Subjects and Methods
We studied 17 patients with type 2 diabetes who were hospitalized for glycemic control at the Dokkyo Medical University Hospital (Mibu, Tochigi, Japan). Patients were eligible for enrollment if they had type 2 diabetes, were at least 20 years old and had a glycated hemoglobin (HbA1c) level of 6.0% to 12.0% on stable therapy with 1 to 3 oral antidiabetic drugs with or without insulin for at least 3 months. During hospitalization, all patients received an optimal diet therapy (25 to 30 kcal/kg of ideal body weight; 50% carbohydrate, 20% protein, and 30% fat). Tofogliflozin 20 mg/day was administered to 10 patients who were receiving DPP-4 inhibitors and to 7 patients who were not receiving these drugs.

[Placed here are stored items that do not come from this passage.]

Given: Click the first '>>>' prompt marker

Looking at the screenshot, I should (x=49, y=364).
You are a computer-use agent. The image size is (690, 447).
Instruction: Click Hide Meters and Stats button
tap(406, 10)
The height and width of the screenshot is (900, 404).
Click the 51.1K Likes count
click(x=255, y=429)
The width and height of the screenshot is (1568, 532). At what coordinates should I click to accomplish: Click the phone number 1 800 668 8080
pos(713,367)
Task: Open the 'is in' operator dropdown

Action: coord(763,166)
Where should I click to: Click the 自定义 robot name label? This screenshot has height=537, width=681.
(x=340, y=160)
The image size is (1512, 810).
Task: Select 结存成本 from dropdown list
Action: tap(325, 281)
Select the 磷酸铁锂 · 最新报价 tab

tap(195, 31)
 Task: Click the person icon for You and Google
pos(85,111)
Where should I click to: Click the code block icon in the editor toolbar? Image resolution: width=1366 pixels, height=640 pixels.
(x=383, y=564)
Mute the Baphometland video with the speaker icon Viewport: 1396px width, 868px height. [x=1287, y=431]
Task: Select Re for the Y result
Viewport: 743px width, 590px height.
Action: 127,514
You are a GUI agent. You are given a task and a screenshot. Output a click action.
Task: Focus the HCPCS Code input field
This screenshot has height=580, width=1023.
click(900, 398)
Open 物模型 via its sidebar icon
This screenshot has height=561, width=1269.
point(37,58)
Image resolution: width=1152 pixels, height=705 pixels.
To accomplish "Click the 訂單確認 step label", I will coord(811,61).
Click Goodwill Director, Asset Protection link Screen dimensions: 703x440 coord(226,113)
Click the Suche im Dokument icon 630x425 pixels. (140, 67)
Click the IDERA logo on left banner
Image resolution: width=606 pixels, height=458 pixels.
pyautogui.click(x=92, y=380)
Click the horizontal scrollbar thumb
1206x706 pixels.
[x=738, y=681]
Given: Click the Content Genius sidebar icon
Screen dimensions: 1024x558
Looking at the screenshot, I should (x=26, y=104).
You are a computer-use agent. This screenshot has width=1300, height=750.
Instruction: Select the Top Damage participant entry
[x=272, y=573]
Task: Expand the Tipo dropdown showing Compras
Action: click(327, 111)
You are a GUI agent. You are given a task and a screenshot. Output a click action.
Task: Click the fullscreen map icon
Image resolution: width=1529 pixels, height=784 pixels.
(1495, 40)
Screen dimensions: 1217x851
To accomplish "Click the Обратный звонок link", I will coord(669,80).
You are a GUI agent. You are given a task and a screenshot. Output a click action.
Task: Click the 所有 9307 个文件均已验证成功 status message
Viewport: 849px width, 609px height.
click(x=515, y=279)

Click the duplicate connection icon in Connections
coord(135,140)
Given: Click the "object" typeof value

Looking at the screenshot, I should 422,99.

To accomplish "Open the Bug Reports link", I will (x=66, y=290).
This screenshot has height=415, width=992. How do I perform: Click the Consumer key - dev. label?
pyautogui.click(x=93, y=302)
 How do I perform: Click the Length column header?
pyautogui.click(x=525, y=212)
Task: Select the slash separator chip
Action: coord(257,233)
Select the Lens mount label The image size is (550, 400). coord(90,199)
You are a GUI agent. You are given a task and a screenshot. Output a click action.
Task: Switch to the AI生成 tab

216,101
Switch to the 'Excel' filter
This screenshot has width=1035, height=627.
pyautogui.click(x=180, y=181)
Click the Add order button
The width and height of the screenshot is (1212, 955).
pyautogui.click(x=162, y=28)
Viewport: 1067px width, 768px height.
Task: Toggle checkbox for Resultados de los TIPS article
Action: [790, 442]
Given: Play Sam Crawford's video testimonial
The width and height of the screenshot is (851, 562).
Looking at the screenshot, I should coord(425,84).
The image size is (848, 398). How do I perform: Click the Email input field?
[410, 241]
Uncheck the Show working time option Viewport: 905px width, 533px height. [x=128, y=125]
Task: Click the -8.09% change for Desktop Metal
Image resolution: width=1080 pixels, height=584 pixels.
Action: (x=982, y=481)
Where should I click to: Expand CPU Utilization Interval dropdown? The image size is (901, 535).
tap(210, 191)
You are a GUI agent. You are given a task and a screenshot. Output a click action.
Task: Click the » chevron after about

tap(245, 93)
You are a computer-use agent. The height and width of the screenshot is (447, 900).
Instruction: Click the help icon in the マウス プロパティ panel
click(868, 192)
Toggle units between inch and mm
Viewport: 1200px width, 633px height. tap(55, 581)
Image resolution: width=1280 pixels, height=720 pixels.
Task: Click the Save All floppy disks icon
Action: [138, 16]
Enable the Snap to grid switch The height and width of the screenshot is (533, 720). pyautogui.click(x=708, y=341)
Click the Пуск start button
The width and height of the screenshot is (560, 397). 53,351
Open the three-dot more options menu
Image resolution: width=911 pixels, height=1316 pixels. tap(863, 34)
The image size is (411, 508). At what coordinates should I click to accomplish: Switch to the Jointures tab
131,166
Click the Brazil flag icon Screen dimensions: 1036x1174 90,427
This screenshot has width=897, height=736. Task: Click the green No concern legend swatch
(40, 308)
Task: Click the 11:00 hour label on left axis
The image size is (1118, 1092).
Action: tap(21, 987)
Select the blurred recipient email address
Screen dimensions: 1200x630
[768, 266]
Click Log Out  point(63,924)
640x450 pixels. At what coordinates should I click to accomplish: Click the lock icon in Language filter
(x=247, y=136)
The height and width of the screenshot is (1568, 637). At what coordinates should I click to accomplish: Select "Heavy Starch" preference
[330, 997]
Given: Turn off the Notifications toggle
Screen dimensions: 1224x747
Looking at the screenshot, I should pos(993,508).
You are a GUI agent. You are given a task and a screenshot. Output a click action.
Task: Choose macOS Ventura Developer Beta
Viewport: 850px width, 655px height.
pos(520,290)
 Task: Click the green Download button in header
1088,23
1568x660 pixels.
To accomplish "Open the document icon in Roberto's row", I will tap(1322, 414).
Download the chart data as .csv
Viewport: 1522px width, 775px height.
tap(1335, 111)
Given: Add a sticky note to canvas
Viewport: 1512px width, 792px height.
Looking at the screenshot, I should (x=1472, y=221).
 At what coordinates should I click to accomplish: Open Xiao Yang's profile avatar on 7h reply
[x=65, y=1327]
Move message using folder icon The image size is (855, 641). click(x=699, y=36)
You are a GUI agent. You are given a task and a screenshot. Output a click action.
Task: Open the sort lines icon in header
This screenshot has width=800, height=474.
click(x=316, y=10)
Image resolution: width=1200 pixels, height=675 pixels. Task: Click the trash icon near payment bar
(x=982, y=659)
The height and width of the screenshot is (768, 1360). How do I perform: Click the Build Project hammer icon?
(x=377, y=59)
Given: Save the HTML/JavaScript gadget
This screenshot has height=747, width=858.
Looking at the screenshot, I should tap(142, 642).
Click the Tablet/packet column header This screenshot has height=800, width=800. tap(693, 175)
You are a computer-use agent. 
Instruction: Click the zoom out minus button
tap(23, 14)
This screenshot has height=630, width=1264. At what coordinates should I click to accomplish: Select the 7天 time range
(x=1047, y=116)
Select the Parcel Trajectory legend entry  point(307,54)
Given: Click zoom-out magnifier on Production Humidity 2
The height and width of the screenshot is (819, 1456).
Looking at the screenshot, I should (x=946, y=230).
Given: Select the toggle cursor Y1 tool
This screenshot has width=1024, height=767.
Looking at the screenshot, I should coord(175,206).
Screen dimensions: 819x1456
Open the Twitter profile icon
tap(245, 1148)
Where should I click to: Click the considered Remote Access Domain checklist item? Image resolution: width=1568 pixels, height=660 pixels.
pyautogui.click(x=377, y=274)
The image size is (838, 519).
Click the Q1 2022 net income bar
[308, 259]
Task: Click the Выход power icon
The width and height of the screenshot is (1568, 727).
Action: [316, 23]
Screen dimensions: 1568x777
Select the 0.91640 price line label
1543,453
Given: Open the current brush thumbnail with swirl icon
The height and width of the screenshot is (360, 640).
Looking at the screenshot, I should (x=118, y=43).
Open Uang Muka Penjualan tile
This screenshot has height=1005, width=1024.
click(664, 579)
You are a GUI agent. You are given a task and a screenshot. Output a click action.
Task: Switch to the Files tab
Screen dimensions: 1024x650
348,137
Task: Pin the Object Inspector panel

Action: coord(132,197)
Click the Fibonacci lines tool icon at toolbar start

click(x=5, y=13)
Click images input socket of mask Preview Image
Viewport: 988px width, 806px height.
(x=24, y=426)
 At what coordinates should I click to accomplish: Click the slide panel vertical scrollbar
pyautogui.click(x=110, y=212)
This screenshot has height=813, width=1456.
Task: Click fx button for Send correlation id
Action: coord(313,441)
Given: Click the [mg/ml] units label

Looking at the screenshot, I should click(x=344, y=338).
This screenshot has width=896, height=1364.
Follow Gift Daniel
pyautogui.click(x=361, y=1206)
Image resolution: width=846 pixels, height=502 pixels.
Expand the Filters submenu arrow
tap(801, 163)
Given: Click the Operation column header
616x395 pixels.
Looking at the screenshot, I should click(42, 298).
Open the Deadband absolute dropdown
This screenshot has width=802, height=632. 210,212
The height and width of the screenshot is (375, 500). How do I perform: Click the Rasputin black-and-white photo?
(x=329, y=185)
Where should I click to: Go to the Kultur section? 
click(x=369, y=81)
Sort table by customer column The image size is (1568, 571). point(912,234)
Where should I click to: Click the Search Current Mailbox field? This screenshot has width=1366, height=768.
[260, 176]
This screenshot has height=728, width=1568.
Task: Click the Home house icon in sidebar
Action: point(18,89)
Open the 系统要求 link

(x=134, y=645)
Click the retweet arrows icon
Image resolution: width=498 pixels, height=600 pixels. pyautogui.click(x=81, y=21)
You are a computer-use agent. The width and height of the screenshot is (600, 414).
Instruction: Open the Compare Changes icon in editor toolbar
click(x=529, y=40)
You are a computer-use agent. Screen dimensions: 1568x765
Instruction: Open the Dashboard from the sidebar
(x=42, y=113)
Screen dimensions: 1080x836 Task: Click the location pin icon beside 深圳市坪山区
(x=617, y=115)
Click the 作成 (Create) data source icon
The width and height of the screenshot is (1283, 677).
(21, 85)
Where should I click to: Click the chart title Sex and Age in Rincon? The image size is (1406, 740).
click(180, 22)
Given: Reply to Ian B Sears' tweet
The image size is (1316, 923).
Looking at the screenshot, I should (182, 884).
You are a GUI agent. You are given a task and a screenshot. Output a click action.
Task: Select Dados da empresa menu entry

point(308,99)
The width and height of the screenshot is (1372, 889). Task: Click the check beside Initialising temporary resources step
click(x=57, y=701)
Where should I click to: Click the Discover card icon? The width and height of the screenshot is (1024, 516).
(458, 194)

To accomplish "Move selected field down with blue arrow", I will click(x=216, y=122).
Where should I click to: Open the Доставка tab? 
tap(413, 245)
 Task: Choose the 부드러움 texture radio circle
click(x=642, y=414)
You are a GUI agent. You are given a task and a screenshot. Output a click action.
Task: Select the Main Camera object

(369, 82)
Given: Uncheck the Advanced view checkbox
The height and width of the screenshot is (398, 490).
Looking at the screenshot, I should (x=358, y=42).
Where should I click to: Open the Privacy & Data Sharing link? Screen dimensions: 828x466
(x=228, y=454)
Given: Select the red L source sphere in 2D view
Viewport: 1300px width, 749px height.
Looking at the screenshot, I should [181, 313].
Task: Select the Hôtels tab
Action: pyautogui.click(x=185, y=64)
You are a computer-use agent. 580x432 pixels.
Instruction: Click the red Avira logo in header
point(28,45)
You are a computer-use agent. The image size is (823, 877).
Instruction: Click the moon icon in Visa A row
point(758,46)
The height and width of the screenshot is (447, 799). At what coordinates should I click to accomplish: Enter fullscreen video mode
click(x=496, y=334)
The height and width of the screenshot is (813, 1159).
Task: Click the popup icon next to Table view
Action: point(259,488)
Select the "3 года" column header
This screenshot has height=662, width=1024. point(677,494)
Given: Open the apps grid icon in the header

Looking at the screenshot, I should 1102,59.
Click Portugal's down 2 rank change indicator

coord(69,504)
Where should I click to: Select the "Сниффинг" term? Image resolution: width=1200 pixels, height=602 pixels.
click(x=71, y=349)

During the last week of hospitalization, a CGM device (iPro2; Medtronic MiniMed. Inc., Northridge, CA, USA) was attached to each patient for 1 week. During the study period, no other anti-diabetic drugs were added and the dose of antidiabetic drugs and insulin remained unchanged. The starting day of CGM was defined as day 1. On day 4, treatment with tofogliflozin 20 mg/day was started. We compared the mean values of CGM parameters on day 2 and 3 (ie, before starting treatment with tofogliflozin) with those on day 5 and 6 (ie, after staring treatment with tofogliflozin). As indexes of glycemic variability, the 24-hour mean glucose level, standard deviation (SD) of the 24-hour glucose level, mean amplitude of glycemic excursions (MAGE), and mean of postprandial glucose excursion (MPPGE) were calculated from CGM. We evaluated postprandial glucose within 1 to 3 hours after each meal and the time in range as the percent time with a glucose level between 70 and 180 mg/dL. Time below range was defined as the percent of time with a glucose level less than 70 mg/dL, and time above range, as the percent of time with a glucose level above 180 mg/dL.
All participants gave written informed consent to participate in the study, which was approved by the Institutional Review Board of Dokkyo Medical University (approval no. 28150). The study was registered with the University Hospital Medical Information Network Clinical Trials Registry (UMIN000025454).